> Directions: Set down exactly the lines in the records below that run from the line with "This screenshot has width=1524, height=857." to the line with "Task: Click the Copy export button", inclusive, and nothing more.
>>>>
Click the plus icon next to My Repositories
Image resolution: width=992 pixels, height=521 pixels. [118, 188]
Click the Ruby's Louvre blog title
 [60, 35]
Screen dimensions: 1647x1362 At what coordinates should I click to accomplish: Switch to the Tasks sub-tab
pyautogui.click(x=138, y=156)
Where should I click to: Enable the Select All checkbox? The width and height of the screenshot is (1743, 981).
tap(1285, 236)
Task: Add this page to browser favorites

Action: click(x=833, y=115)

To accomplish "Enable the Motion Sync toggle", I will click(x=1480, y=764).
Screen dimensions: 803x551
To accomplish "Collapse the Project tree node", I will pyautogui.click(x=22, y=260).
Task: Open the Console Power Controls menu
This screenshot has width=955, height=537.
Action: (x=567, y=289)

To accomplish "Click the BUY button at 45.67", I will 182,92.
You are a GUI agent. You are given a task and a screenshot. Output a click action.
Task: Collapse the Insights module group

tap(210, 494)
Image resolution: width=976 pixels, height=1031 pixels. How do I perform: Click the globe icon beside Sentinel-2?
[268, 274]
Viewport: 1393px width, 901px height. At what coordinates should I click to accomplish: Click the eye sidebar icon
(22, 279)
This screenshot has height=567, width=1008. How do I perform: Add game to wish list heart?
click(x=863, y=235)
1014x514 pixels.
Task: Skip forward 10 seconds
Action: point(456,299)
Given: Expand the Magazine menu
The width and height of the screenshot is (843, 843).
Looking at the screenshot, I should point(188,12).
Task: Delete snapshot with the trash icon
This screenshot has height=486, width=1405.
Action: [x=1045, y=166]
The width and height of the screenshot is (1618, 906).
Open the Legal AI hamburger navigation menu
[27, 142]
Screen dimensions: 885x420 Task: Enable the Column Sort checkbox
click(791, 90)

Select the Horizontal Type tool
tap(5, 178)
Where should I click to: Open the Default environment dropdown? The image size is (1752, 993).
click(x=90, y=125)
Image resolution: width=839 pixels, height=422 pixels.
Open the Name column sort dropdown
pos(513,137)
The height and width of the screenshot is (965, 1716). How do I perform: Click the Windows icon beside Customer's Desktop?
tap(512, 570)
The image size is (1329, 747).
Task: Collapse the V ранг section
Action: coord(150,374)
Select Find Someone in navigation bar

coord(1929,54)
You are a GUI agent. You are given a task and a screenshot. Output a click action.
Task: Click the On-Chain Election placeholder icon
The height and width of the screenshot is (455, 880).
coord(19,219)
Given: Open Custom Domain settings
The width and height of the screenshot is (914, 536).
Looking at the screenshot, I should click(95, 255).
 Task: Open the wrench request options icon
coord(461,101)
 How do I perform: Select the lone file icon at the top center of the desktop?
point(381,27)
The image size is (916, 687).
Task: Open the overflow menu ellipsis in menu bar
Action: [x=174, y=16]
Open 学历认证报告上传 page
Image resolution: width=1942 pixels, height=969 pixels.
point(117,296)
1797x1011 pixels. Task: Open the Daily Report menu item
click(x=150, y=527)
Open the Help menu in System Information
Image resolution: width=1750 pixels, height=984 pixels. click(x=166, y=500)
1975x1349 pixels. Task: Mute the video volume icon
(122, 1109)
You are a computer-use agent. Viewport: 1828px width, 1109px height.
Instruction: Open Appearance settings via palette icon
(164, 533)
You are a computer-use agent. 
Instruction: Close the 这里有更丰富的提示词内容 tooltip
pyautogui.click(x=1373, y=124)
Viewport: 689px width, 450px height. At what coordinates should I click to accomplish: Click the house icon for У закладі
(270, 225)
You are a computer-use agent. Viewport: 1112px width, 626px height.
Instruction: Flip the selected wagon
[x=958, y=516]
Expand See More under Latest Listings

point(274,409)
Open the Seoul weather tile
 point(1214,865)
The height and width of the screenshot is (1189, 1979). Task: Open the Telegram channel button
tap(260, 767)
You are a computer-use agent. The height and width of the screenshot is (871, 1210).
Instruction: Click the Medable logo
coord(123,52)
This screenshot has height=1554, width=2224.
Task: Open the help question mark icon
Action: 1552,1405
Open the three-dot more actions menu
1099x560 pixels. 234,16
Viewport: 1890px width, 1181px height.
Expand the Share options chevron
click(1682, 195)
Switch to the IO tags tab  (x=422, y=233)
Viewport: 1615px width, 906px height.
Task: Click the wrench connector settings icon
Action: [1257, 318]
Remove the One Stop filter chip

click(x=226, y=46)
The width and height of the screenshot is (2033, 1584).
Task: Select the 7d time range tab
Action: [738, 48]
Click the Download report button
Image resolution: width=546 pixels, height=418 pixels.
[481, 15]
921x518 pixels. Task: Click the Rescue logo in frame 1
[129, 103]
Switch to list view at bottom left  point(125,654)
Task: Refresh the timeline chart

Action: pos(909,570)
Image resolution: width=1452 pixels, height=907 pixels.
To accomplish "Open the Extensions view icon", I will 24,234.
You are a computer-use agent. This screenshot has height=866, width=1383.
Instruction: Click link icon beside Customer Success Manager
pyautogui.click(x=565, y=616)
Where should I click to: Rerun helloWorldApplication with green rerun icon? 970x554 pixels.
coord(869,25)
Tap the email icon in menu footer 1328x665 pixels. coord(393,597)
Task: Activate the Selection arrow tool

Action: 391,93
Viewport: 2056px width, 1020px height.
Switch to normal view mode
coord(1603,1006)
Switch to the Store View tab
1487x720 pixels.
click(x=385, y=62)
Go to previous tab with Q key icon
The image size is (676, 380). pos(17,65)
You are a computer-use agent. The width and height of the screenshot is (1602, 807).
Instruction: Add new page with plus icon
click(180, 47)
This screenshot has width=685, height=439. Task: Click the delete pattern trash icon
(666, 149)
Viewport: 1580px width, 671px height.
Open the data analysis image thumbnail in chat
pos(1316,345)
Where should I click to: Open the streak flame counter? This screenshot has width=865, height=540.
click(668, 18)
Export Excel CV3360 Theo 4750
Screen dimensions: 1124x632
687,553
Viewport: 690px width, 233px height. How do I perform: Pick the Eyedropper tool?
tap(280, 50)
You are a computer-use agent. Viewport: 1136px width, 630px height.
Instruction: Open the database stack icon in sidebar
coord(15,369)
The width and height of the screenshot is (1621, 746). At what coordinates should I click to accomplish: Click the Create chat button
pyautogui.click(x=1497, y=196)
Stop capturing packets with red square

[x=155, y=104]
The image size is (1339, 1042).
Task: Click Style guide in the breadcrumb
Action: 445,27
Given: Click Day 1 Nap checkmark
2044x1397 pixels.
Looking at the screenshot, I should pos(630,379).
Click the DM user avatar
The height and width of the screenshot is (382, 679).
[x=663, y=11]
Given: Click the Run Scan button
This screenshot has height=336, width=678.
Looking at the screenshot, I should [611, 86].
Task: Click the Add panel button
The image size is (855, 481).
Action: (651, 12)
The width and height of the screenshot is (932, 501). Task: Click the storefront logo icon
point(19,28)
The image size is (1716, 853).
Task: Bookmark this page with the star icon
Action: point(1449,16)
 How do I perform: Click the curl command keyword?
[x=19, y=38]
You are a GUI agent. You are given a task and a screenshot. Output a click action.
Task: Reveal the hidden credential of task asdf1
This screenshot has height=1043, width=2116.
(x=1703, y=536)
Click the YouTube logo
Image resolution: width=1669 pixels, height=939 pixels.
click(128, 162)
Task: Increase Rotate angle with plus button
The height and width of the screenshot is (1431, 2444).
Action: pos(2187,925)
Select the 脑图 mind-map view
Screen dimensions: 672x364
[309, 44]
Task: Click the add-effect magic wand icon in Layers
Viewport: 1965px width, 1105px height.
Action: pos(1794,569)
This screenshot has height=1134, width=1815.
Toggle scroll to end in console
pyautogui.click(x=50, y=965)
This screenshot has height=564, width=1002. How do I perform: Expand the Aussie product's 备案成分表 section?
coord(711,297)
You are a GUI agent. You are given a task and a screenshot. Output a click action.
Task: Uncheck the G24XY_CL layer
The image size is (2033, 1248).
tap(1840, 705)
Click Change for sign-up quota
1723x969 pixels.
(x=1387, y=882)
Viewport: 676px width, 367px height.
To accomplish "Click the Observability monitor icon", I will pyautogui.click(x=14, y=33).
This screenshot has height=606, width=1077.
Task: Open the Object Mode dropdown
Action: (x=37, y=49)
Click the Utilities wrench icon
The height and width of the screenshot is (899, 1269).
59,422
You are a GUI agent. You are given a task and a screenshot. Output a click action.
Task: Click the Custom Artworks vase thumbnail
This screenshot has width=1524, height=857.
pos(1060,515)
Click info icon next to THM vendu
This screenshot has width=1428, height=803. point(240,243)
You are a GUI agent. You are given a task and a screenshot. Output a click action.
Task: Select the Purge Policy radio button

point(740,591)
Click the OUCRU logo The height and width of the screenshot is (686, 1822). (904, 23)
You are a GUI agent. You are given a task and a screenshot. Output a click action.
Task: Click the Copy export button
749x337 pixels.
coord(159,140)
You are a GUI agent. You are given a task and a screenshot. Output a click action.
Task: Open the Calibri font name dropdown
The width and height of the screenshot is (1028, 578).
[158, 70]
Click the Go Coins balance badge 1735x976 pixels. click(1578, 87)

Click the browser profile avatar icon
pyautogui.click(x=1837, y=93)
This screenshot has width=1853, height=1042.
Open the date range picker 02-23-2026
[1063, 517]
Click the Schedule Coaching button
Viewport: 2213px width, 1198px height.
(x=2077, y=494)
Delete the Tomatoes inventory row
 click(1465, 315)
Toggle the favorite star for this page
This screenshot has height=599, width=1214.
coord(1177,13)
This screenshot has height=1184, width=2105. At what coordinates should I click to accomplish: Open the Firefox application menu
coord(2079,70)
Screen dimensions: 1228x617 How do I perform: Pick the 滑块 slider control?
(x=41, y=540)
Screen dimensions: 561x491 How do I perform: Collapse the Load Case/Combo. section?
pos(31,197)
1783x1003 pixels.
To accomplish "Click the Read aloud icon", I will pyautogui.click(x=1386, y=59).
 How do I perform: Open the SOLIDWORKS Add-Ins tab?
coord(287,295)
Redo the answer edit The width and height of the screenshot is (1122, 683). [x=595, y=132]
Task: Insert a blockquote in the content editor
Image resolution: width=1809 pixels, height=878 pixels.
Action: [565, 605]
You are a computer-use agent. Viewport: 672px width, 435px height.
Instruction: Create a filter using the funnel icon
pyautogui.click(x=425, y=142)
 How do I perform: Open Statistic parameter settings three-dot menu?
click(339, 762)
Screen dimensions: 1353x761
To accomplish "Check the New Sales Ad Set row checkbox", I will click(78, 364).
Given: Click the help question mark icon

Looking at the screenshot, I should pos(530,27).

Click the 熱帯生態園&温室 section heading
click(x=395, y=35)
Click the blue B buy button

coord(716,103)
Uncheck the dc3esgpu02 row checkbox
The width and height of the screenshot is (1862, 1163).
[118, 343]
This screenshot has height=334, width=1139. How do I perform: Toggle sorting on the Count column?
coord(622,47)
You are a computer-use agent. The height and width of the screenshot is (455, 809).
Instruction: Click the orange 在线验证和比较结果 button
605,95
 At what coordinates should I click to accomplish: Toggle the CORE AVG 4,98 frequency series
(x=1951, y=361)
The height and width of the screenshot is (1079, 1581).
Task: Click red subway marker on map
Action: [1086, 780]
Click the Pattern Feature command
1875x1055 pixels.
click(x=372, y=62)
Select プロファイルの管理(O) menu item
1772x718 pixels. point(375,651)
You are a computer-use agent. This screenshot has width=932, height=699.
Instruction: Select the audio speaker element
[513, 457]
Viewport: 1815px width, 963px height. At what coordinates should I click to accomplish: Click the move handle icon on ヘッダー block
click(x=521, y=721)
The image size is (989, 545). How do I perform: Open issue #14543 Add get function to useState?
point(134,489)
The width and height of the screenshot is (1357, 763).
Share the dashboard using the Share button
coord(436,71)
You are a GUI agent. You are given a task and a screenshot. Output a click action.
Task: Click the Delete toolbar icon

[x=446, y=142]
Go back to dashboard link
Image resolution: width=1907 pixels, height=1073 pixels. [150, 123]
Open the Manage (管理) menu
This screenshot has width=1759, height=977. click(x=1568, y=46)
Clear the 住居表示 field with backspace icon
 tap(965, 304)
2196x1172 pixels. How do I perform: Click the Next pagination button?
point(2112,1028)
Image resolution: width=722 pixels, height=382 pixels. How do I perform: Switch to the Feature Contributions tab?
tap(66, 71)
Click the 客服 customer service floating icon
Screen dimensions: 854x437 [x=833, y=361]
<<<<
> Exercise result:
This screenshot has width=1524, height=857.
pos(1060,515)
Click info icon next to THM vendu
This screenshot has width=1428, height=803. point(240,243)
You are a GUI agent. You are given a task and a screenshot. Output a click action.
Task: Select the Purge Policy radio button

point(740,591)
Click the OUCRU logo The height and width of the screenshot is (686, 1822). (904, 23)
You are a GUI agent. You are given a task and a screenshot. Output a click action.
Task: Click the Copy export button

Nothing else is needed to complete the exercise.